Pour une documentation précise et illustrée, voir l'article sur le sujet prénégation


Une variété néo-cornouaillaise pourrait aussi être en train d'émerger. Kennard (2013:91, 105) note que pour des jeunes adultes et des jeunes scolarisés dans un système immersif autour de Quimper, dans la moitié des phrases négatives avec le verbe bezañ et un sujet postverbal pluriel, le verbe montre un accord riche. Elle suggère qu'il s'agirait d'une régularisation sur le modèle de kaout 'avoir'.


(1) N'emaint ket an daou gi oc'h ober ar memes tra.
ne1 sont pas le deux1 chien à+C,4 faire le même chose
'Les deux chiens ne sont pas en train de faire la même chose.'
Cornouaillais, Kennard (2013:91)


résomptivité du sujet

Borsley & Stephens (1989) ont pointé que des exemples comme en (1) semblent des contre-exemples à un principe de complémentarité dans l'accord.
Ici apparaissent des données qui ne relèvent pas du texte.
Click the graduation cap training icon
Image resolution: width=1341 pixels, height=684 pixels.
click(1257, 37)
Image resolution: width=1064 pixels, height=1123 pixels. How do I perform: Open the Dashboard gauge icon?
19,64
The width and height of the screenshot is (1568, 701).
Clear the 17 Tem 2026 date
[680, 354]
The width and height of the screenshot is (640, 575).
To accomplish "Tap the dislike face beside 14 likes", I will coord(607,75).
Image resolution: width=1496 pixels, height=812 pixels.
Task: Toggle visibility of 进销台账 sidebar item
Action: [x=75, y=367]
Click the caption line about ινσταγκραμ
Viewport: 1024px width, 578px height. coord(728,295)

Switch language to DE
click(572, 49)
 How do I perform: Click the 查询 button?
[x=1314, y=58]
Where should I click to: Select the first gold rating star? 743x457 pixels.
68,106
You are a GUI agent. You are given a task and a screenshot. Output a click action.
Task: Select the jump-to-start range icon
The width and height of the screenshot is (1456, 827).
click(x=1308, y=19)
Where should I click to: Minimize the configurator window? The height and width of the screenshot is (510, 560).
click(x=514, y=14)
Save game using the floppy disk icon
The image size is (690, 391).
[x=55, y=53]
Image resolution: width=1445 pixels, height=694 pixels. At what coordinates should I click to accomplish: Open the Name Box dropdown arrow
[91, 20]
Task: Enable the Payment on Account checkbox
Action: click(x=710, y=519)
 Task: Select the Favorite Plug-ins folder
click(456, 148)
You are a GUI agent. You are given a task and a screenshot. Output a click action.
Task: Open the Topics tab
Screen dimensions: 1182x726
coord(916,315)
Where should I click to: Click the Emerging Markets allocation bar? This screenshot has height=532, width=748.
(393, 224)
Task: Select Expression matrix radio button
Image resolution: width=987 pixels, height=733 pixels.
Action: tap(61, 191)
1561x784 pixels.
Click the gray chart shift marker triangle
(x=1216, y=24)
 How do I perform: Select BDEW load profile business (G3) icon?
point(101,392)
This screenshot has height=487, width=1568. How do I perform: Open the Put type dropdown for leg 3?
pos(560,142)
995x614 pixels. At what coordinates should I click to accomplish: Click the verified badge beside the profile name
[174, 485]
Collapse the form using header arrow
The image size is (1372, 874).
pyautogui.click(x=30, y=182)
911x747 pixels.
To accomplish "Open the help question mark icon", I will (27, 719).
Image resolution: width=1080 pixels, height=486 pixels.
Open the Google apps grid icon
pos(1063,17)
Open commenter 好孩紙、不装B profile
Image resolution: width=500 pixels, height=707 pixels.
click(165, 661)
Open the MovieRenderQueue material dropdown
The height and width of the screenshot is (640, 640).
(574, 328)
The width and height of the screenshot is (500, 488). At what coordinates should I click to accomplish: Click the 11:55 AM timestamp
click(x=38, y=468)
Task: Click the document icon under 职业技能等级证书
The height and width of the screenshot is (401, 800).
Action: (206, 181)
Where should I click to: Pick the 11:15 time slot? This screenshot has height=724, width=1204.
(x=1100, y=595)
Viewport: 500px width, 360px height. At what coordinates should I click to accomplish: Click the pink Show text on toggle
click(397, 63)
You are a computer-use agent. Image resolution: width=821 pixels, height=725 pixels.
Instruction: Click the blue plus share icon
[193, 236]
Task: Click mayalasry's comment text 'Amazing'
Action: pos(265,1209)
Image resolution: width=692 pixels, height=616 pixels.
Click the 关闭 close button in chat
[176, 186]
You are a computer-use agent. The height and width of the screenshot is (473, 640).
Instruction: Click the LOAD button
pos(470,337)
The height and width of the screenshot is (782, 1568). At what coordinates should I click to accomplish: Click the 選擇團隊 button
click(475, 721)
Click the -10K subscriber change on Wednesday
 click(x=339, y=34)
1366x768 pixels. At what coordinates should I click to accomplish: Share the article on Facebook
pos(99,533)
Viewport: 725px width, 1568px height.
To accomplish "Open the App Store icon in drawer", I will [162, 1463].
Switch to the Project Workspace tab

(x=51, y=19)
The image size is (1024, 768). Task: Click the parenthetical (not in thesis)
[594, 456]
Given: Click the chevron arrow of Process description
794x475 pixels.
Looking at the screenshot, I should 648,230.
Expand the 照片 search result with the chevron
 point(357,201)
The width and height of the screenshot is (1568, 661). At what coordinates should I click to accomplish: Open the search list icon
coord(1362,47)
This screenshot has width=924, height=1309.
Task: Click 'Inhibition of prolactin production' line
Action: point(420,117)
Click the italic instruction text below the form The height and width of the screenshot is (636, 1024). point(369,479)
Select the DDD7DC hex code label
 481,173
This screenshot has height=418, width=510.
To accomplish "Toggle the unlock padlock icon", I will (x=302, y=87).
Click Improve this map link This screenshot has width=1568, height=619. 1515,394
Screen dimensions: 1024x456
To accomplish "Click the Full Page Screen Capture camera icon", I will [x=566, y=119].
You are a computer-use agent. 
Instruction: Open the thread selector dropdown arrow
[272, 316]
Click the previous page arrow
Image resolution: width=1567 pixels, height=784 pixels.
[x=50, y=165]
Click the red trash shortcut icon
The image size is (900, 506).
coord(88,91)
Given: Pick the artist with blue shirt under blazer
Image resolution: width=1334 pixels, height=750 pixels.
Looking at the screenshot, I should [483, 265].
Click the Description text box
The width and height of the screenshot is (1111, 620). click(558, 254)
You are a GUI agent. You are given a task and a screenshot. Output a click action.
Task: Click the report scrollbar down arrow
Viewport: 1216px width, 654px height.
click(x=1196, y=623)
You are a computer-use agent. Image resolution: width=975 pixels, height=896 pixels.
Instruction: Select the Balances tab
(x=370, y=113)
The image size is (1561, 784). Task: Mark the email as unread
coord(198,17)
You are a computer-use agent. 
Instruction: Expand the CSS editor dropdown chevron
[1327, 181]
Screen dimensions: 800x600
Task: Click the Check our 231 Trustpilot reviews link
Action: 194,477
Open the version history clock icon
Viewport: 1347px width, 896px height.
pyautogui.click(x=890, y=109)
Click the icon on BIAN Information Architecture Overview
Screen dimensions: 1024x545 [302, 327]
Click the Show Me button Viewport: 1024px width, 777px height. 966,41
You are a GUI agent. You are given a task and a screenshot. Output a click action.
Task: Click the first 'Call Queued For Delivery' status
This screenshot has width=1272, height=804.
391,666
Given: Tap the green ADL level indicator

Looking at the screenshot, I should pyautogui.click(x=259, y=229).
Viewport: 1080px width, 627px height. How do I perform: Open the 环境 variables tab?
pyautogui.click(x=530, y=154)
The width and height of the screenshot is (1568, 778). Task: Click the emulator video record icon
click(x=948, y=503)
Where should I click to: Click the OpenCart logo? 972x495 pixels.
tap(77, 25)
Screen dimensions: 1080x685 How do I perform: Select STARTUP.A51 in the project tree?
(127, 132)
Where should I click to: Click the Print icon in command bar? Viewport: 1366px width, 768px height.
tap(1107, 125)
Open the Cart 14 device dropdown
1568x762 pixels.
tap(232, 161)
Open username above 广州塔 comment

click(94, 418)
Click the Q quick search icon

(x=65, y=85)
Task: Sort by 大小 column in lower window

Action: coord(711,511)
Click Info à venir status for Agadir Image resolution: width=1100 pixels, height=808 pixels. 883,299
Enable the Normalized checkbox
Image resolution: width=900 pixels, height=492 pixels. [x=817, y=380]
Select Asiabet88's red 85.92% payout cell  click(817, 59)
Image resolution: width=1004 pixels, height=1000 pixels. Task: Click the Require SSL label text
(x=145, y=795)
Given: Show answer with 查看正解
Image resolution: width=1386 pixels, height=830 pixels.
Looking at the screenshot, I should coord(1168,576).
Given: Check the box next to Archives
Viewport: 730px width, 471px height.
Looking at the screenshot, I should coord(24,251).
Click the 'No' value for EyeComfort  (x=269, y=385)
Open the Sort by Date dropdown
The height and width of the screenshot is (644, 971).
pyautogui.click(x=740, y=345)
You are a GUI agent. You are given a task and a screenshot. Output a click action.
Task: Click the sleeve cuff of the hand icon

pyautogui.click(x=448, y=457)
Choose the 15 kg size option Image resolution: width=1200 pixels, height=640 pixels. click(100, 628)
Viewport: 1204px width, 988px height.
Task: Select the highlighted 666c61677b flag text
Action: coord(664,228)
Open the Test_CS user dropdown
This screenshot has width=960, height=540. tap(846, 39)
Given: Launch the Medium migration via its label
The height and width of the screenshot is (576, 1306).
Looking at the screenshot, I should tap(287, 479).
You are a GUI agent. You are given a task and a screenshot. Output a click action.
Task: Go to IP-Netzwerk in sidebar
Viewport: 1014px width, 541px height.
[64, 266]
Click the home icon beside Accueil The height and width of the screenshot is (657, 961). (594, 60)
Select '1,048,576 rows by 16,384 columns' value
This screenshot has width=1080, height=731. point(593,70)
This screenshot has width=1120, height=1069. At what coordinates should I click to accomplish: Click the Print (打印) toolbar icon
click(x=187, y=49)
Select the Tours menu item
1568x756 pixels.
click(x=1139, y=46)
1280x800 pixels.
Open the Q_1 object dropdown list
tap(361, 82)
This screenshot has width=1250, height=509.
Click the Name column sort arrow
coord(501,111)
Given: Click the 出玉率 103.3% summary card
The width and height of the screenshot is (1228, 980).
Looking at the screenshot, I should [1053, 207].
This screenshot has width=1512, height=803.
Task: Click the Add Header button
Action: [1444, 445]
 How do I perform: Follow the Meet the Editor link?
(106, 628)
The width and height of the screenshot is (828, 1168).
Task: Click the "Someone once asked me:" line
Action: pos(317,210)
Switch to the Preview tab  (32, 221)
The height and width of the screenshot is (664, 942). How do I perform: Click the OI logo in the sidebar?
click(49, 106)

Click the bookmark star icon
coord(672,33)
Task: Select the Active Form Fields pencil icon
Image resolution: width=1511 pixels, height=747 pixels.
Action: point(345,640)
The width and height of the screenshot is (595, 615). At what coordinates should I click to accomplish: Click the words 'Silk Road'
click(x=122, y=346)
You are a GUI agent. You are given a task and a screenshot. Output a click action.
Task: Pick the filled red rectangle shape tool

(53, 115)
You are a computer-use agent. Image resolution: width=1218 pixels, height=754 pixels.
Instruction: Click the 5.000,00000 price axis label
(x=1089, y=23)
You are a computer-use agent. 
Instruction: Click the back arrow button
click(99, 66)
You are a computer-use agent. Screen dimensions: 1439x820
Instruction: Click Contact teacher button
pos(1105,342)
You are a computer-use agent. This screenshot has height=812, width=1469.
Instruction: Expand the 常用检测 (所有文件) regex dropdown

(1)a. N'int ket deut anezho c'hoazh.
ne1 sont pas ven.u P.eux encore
'Ils ne sont pas encore venus.'
Trégorrois, Borsley & Stephens (1989)


(1)b. N'int ket bras anezho.
ne1 sont pas grand P.eux
'Ils ne sont pas grands.'
Trégorrois, Borsley & Stephens (1989)


Ces pronoms qui doublent le sujet ne sont jamais incorporables sur le verbe, mais dans une préposition support, sémantiquement vide. Ce sont des structures à résomption du sujet, où un pronom double le sujet réel de la phrase.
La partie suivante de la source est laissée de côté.